Legislative Origins and Federal Qualification

The legal foundation for modern HMOs, including the open-panel IPA model, is the Health Maintenance Organization Act of 1973. Signed on December 29, 1973, the law sought to remove state-level legal barriers that had impeded HMO development, including restrictions on group practice and laws requiring open physician participation that conflicted with closed-panel designs.4Social Security Administration. The Health Maintenance Organization Act of 1973

The Act established a federal qualification process. Qualified HMOs could receive grants and loans for planning and startup, backed by $375 million authorized over five years. In return, they had to meet requirements including community rating for premiums, an ongoing quality assurance program, and consumer representation on their governing boards (at least one-third enrollees). The law also mandated that employers with 25 or more workers who offered health insurance include an HMO option if a qualifying plan existed in their area.4Social Security Administration. The Health Maintenance Organization Act of 1973 By December 31, 1977, there were 51 federally qualified HMOs, and the federal government had awarded $131.3 million in grants and loans to 172 organizations.9U.S. Government Accountability Office. HMO Act of 1973 Review

Market Evolution and the Blurring of Categories

Through the 1980s and 1990s, open-panel plans became the dominant form of HMO. Staff and group models, which had led the market through 1983, steadily lost share. By 1995, only 25% of HMO enrollees remained in group or staff model plans.10ScienceDirect. Evolution of Managed Care IPA and network models, built on non-exclusive contracts with independent physicians, became the standard.

Over time, the boundaries between plan types blurred considerably. Health plans evolved into multi-product firms, offering HMO, PPO, POS, and indemnity options under a single corporate umbrella. Provider networks expanded, moving away from the exclusive physician relationships that had defined early HMOs. One federal analysis described the “modal HMO” as having shifted from a “tightly crafted, prepaid organization with monogamous provider relationships” into a mixed-model plan where doctors maintained relationships with multiple insurers.11ASPE, U.S. Department of Health and Human Services. Markets at Risk: Current and Future Challenges in the Managed Care Marketplace

Some HMOs introduced “open-ended” or point-of-service features, allowing members to see out-of-network providers at higher cost. These hybrids further eroded the traditional distinction between open and closed panels.12Health Affairs. Evolution of HMO and Managed Care Models A variant marketed today as an “open access” HMO removes the gatekeeper referral requirement entirely, letting members see any in-network specialist directly without PCP authorization.13Aetna Federal Plans. Aetna Open Access HMO FAQ

HMO Enrollment Today

HMOs of all types now represent a smaller share of employer-sponsored coverage than they did at their peak. According to the 2025 KFF Employer Health Benefits Survey, 12% of covered workers were enrolled in an HMO plan, compared with 46% in a PPO and 33% in a high-deductible plan with a savings option.14KFF. 2025 Employer Health Benefits Survey POS plans covered 9%, and conventional indemnity plans had fallen below 1%. The shift reflects decades of movement toward plans that offer broader provider access and pair higher deductibles with savings accounts, a model that has increasingly displaced both traditional HMOs and PPOs.

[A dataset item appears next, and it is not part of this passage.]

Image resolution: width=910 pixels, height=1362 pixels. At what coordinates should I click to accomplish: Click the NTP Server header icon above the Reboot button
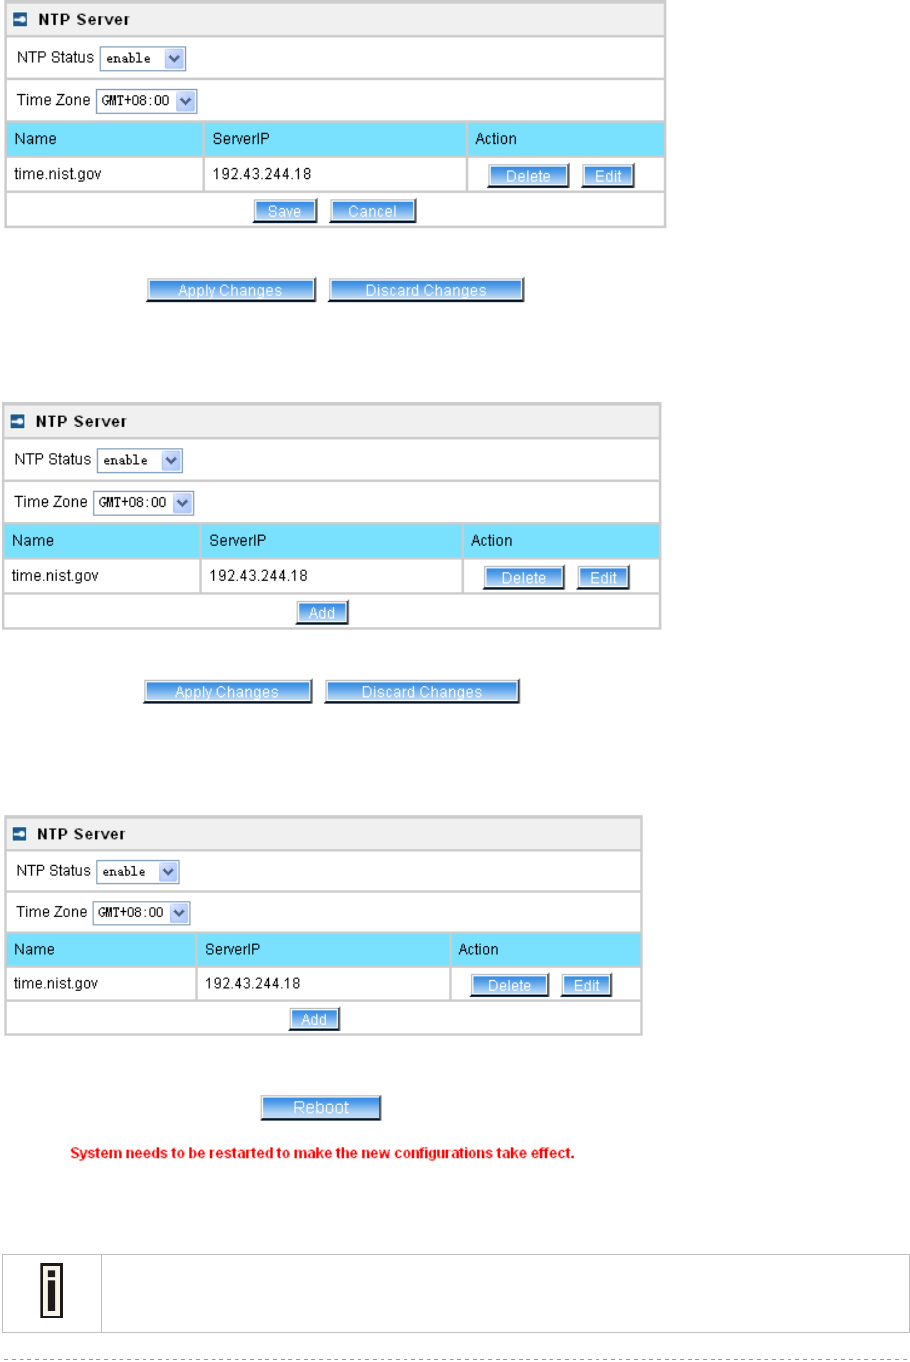coord(19,834)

The industry’s overall trajectory has been one of convergence. Plans that once occupied distinct points on the managed care spectrum have borrowed each other’s features to the point where the formal label on a plan tells a consumer less than it once did. Still, the core logic of the open-panel HMO, contracting with a wide network of independent physicians in exchange for managed costs and coordinated care, remains the structural backbone of most network-based health plans operating today.